== Activity ==
Set down, please, exactly the lines below that run from the line with "Open Main Thread Checker dropdown" to the line with "This screenshot has width=1568, height=773.", both lines included.

== Provided entries ==
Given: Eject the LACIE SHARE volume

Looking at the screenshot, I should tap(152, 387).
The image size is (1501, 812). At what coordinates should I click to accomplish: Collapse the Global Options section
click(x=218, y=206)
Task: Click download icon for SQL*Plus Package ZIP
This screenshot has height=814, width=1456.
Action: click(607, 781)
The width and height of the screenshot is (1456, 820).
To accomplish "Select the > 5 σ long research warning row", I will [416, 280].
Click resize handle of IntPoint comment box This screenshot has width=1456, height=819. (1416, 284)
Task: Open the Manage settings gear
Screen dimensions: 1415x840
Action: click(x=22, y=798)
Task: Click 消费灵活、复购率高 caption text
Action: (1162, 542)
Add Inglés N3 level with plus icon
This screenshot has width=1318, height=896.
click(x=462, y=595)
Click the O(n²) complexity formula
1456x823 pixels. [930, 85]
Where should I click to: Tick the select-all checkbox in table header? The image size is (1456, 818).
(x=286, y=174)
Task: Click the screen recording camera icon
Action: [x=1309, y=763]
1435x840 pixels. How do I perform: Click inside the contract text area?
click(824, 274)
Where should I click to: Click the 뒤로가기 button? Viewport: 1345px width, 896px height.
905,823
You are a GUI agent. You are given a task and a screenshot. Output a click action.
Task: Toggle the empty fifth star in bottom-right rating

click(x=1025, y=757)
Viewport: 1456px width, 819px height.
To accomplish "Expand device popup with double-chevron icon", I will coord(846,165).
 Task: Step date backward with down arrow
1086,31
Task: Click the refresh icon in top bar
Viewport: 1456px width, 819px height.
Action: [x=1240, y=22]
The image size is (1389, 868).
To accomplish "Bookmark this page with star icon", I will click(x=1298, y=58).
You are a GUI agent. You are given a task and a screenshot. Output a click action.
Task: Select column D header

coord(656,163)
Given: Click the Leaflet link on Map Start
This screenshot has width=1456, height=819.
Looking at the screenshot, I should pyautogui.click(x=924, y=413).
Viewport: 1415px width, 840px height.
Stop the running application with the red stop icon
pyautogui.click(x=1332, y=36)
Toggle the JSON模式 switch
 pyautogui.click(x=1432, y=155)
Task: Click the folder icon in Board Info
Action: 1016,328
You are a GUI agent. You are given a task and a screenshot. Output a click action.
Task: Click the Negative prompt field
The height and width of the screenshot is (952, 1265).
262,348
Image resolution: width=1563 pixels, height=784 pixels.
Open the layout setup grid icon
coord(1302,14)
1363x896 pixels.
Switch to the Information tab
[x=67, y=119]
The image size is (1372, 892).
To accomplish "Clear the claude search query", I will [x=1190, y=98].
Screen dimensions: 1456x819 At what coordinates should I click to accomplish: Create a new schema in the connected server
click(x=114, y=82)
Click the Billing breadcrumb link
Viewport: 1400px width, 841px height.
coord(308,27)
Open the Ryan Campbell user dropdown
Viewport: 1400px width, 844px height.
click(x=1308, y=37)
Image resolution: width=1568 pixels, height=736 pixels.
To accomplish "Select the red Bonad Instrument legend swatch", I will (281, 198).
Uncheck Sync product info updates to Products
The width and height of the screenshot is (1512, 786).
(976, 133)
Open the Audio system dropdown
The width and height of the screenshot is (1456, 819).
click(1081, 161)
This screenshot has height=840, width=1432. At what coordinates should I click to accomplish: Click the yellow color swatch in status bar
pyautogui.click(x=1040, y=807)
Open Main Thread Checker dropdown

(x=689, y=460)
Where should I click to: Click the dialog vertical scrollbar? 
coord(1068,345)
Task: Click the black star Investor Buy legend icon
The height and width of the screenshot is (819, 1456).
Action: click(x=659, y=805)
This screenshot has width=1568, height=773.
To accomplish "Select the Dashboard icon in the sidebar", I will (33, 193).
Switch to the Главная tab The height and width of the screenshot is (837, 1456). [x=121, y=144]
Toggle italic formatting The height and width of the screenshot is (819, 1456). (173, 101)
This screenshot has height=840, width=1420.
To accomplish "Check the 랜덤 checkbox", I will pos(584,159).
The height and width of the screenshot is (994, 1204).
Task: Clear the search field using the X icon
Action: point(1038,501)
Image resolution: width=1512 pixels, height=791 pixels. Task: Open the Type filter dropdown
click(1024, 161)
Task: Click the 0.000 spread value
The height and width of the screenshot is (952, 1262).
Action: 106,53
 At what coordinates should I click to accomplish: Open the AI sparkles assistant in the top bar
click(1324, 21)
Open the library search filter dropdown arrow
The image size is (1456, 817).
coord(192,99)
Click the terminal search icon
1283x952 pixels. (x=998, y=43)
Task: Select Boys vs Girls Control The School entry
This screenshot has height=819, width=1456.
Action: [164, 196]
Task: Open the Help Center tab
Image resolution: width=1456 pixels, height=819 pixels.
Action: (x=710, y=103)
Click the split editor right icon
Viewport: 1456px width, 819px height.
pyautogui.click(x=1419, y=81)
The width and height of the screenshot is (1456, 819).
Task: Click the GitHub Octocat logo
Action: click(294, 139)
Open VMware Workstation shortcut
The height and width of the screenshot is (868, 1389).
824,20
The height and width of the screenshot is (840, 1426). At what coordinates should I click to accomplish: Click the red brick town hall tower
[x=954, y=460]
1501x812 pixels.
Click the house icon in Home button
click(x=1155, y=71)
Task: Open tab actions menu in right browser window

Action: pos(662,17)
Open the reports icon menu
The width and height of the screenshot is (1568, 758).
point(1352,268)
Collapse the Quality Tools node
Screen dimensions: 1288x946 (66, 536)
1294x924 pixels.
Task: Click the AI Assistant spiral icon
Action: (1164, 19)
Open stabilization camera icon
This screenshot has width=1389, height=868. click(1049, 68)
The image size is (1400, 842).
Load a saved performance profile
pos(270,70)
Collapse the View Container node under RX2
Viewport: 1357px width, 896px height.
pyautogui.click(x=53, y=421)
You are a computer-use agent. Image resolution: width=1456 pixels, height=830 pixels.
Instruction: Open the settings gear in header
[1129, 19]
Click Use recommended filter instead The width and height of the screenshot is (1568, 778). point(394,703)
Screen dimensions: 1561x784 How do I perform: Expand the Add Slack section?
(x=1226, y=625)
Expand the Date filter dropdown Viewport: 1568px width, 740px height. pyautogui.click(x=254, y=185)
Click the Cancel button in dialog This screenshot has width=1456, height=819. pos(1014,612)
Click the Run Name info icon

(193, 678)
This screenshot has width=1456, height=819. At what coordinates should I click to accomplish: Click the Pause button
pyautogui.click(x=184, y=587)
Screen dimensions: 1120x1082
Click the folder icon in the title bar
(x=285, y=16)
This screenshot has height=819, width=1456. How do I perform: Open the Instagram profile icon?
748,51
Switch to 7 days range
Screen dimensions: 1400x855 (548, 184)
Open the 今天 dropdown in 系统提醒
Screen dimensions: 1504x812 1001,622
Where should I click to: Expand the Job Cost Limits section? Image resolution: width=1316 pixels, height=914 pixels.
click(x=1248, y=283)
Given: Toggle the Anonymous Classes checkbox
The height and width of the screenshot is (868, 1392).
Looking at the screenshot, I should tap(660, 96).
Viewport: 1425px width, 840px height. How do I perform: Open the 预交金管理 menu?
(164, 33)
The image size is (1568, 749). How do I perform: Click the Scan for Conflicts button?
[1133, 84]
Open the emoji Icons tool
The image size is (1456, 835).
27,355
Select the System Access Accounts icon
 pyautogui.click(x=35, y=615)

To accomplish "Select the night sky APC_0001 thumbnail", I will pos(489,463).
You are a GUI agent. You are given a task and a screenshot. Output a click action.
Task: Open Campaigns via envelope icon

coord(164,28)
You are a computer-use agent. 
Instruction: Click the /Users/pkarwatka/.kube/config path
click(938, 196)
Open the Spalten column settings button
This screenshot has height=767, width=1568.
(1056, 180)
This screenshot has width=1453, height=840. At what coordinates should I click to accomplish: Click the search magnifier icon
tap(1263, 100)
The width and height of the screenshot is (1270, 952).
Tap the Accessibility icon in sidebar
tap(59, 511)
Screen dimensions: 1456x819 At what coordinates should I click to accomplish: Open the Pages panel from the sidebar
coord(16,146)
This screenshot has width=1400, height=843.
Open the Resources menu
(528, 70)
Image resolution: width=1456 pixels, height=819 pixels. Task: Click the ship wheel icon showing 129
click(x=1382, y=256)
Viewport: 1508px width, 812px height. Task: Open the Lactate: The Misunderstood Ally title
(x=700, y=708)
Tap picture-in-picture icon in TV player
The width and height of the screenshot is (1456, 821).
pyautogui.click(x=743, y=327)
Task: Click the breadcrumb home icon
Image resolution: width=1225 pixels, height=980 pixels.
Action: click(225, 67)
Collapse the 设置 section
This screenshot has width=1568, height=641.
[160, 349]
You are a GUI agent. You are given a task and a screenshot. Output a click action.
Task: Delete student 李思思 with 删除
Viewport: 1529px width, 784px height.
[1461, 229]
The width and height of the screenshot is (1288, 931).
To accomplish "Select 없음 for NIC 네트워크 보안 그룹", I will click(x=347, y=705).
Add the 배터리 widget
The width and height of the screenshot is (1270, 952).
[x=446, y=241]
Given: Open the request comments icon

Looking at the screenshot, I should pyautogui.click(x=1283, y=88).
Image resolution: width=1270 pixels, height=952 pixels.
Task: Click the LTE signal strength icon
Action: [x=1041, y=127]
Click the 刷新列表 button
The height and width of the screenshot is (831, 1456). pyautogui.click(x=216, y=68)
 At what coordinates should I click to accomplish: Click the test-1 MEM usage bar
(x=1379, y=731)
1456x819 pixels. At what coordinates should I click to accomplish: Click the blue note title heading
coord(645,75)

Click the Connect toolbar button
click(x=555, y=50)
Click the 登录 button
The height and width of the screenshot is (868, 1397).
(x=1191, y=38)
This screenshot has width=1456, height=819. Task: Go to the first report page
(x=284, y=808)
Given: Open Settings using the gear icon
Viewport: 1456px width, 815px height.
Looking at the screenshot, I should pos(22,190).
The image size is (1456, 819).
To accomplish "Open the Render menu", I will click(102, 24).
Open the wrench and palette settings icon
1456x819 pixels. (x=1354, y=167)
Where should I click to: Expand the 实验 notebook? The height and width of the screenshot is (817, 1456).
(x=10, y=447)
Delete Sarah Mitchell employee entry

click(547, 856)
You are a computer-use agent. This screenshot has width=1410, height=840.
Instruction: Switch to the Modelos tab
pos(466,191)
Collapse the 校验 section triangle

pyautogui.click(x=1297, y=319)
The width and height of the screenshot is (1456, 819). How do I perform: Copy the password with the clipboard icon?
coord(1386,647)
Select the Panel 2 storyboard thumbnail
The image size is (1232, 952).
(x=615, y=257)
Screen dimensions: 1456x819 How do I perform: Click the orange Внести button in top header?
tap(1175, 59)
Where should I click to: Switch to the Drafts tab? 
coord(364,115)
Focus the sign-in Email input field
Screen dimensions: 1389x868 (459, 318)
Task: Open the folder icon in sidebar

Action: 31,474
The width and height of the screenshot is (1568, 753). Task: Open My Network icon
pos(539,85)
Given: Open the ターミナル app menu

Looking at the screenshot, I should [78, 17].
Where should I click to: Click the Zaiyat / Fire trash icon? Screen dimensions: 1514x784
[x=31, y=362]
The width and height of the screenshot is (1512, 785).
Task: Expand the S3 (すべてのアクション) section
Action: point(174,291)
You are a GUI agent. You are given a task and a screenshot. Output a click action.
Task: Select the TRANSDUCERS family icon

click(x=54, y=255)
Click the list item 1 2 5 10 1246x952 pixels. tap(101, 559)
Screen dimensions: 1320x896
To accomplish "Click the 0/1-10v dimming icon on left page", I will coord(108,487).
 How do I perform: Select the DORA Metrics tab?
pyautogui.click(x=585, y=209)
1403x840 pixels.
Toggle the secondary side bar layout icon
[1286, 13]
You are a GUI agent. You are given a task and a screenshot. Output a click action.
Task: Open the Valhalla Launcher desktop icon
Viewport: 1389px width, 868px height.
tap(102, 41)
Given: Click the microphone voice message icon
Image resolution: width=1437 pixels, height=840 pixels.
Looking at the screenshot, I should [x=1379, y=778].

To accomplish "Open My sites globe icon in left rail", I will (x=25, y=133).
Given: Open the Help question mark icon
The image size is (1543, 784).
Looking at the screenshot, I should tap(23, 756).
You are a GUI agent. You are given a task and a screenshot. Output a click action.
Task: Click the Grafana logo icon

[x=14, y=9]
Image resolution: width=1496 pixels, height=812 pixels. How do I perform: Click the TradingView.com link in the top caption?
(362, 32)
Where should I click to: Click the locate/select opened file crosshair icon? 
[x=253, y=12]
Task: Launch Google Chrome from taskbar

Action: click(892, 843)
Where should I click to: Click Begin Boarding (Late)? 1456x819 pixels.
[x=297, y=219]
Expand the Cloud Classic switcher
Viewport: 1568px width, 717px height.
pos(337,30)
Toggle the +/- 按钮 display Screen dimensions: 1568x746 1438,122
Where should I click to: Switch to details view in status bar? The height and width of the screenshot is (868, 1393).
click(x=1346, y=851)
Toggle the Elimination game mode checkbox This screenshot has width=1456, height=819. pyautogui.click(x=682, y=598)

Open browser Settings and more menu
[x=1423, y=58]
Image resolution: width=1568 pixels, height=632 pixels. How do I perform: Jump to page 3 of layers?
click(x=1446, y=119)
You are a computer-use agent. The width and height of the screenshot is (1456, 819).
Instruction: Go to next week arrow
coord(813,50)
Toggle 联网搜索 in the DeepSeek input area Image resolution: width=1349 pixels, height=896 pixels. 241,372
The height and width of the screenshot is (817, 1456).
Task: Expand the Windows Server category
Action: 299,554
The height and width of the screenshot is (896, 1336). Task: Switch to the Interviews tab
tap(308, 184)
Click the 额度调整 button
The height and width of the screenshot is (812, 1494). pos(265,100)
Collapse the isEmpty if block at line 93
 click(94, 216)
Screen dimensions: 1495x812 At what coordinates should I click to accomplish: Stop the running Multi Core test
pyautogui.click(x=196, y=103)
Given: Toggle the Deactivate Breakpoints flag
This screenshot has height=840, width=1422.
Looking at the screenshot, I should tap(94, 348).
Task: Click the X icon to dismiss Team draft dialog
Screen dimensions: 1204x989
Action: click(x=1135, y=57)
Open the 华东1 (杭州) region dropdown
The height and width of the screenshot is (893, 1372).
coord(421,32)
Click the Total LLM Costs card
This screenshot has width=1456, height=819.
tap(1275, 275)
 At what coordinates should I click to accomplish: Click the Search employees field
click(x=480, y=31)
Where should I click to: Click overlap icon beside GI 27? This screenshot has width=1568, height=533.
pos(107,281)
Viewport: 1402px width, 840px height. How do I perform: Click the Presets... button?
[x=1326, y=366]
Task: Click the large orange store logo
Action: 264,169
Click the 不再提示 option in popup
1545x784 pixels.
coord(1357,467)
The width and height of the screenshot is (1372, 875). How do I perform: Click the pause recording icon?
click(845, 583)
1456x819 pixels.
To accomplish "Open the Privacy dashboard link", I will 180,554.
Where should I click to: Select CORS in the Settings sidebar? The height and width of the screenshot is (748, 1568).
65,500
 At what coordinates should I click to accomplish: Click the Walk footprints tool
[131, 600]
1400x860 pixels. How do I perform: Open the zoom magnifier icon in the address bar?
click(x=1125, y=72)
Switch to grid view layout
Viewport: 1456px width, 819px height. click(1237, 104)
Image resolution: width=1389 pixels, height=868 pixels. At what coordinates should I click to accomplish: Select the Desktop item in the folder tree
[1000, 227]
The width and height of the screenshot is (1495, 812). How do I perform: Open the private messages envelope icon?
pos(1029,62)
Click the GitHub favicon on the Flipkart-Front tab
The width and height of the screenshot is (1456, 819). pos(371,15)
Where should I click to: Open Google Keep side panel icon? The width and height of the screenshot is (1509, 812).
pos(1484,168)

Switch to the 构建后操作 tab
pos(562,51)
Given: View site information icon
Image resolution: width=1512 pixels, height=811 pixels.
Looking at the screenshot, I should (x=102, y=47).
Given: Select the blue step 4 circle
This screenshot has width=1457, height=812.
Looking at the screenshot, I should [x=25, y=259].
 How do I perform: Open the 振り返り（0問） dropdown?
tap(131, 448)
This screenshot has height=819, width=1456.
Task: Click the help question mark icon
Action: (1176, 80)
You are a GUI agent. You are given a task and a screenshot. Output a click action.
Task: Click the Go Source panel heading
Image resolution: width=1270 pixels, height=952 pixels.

== Answer section ==
Open Main Thread Checker dropdown

(x=689, y=460)
Where should I click to: Click the dialog vertical scrollbar? 
coord(1068,345)
Task: Click the black star Investor Buy legend icon
The height and width of the screenshot is (819, 1456).
Action: click(x=659, y=805)
This screenshot has width=1568, height=773.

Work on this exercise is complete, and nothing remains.